ARED: Argentina Real Estate Dataset
Iván Belenky
TL;DR
ARED addresses the lack of multimodal, time-snapshot data for the Argentinian real estate market by introducing ARED0, a 44-day Jan–Feb 2024 snapshot. The dataset is multimodal, linking per-listing descriptive features to a variable-length set of $40 \times 40$ RGB images, and includes 26 property types with detailed geographic and temporal metadata, collected via automated scraping starting around $11^{\text{th}}$ January 2024. The initial analysis reveals market-wide time dependence and cohesive dynamics across property types, evidenced by stable Wasserstein distance $d_W$ between price distributions. The work lays a baseline resource for price-prediction research in a volatile market and outlines a roadmap for quarterly updates and historical data incorporation.
Abstract
The Argentinian real estate market presents a unique case study characterized by its unstable and rapidly shifting macroeconomic circumstances over the past decades. Despite the existence of a few datasets for price prediction, there is a lack of mixed modality datasets specifically focused on Argentina. In this paper, the first edition of ARED is introduced.

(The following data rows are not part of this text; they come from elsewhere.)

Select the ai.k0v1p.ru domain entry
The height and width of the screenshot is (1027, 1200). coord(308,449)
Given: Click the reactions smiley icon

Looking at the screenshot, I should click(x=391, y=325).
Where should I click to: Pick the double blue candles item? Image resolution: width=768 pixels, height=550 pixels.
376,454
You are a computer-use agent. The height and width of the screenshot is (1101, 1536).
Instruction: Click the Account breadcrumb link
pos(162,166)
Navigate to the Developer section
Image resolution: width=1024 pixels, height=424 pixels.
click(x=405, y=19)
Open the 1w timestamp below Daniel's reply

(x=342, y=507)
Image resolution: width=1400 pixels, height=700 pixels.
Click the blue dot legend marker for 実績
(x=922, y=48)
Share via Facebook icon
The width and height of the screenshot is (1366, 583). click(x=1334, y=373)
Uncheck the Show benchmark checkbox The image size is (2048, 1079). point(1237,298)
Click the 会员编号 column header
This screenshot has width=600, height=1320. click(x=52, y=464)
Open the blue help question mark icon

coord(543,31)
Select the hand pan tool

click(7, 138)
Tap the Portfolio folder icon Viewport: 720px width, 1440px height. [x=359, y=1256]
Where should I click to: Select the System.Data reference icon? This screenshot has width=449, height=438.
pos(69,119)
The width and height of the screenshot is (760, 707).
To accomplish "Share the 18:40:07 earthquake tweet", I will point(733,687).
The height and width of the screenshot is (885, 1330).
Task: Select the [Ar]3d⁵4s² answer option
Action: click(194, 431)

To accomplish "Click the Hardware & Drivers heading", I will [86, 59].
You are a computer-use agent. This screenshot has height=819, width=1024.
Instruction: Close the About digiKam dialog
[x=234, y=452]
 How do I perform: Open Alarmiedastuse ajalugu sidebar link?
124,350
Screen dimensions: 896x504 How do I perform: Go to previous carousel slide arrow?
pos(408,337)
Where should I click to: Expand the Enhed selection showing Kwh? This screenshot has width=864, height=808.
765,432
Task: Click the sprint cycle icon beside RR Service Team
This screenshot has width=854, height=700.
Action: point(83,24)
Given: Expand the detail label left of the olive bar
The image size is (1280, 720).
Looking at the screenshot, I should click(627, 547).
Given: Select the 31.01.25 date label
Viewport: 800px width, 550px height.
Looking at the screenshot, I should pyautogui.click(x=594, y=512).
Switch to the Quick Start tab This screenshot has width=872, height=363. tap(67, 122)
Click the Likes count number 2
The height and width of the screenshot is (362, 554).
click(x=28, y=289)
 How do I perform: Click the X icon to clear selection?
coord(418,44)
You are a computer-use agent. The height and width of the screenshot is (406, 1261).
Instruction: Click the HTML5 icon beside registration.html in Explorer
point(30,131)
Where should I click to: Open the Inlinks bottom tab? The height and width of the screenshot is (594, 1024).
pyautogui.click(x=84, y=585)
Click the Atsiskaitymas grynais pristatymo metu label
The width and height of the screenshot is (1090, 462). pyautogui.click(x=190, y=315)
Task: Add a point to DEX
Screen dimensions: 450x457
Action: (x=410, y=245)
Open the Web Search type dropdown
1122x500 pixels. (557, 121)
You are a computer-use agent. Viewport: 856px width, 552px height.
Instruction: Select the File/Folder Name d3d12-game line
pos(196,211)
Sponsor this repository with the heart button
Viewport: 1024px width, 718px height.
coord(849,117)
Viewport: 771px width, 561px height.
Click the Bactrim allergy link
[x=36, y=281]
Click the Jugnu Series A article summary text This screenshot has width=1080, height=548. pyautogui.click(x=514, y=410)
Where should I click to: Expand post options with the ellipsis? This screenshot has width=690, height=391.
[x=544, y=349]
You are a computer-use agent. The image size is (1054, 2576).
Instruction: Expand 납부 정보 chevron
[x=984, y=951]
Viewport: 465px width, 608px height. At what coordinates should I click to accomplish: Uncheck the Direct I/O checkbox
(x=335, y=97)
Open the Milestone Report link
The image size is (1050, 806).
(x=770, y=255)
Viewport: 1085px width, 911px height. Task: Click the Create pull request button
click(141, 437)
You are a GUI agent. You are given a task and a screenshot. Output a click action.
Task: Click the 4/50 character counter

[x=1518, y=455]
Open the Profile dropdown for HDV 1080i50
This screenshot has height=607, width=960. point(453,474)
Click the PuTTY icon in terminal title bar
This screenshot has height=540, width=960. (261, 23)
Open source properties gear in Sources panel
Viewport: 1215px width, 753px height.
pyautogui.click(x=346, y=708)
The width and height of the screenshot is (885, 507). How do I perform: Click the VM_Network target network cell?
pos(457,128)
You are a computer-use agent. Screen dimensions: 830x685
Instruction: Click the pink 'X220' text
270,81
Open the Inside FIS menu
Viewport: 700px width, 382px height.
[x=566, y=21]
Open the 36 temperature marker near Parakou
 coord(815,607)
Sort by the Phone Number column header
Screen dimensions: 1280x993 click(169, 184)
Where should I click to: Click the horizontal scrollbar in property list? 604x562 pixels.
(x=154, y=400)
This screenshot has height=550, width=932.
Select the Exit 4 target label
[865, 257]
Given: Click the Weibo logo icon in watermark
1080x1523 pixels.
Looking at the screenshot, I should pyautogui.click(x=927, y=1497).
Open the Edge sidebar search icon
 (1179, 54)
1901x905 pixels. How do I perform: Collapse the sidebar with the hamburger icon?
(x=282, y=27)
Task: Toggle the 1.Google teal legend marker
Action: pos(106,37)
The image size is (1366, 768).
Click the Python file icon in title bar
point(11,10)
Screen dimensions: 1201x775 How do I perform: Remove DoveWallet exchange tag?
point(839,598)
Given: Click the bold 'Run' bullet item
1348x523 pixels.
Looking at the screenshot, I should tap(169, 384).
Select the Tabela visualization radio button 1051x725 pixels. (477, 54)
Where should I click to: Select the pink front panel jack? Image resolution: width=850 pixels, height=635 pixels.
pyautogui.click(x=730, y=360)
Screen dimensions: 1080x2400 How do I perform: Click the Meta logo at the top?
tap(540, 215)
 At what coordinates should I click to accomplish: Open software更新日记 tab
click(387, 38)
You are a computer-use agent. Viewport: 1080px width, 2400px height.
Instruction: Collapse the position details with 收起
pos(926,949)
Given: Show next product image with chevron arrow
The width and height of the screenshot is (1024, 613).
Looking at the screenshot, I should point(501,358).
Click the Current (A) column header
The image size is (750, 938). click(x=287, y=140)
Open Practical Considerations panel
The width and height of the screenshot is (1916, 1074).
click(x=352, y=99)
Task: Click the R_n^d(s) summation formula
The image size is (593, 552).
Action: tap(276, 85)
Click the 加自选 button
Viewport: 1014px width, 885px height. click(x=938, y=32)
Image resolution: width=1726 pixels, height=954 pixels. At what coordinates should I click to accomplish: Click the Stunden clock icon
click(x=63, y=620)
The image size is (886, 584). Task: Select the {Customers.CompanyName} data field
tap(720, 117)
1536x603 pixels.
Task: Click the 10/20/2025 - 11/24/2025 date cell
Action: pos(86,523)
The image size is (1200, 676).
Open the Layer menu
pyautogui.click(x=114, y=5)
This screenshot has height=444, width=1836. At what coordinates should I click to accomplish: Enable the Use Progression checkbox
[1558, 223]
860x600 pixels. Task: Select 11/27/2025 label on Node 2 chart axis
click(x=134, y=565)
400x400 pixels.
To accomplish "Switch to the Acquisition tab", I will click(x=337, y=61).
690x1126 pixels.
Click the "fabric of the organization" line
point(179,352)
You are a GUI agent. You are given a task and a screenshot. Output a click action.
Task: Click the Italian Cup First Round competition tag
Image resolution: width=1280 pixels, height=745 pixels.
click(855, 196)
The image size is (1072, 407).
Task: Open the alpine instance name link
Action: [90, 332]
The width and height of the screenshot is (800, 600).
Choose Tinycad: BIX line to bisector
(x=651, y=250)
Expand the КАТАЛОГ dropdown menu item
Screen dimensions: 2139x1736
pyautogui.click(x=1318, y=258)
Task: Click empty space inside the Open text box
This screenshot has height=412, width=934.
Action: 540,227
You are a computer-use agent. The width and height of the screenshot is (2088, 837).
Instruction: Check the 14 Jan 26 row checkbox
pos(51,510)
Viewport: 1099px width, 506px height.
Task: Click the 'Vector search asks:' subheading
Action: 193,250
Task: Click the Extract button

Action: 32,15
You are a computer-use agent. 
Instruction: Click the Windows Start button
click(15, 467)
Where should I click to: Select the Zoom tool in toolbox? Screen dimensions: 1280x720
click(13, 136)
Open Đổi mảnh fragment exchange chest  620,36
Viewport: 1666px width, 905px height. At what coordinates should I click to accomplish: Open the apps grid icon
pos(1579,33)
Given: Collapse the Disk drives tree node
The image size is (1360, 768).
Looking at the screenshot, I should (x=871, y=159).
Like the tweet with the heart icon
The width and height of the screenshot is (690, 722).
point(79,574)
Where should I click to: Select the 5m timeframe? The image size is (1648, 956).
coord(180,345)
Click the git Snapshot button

A comprehensive real estate price prediction dataset series, designed for the Argentinian market. This edition contains information solely for Jan-Feb 2024. It was found that despite the short time range captured by this zeroth edition (44 days), time dependent phenomena has been occurring mostly on a market level (market as a whole). Nevertheless future editions of this dataset, will most likely contain historical data. Each listing in ARED comprises descriptive features, and variable-length sets of images.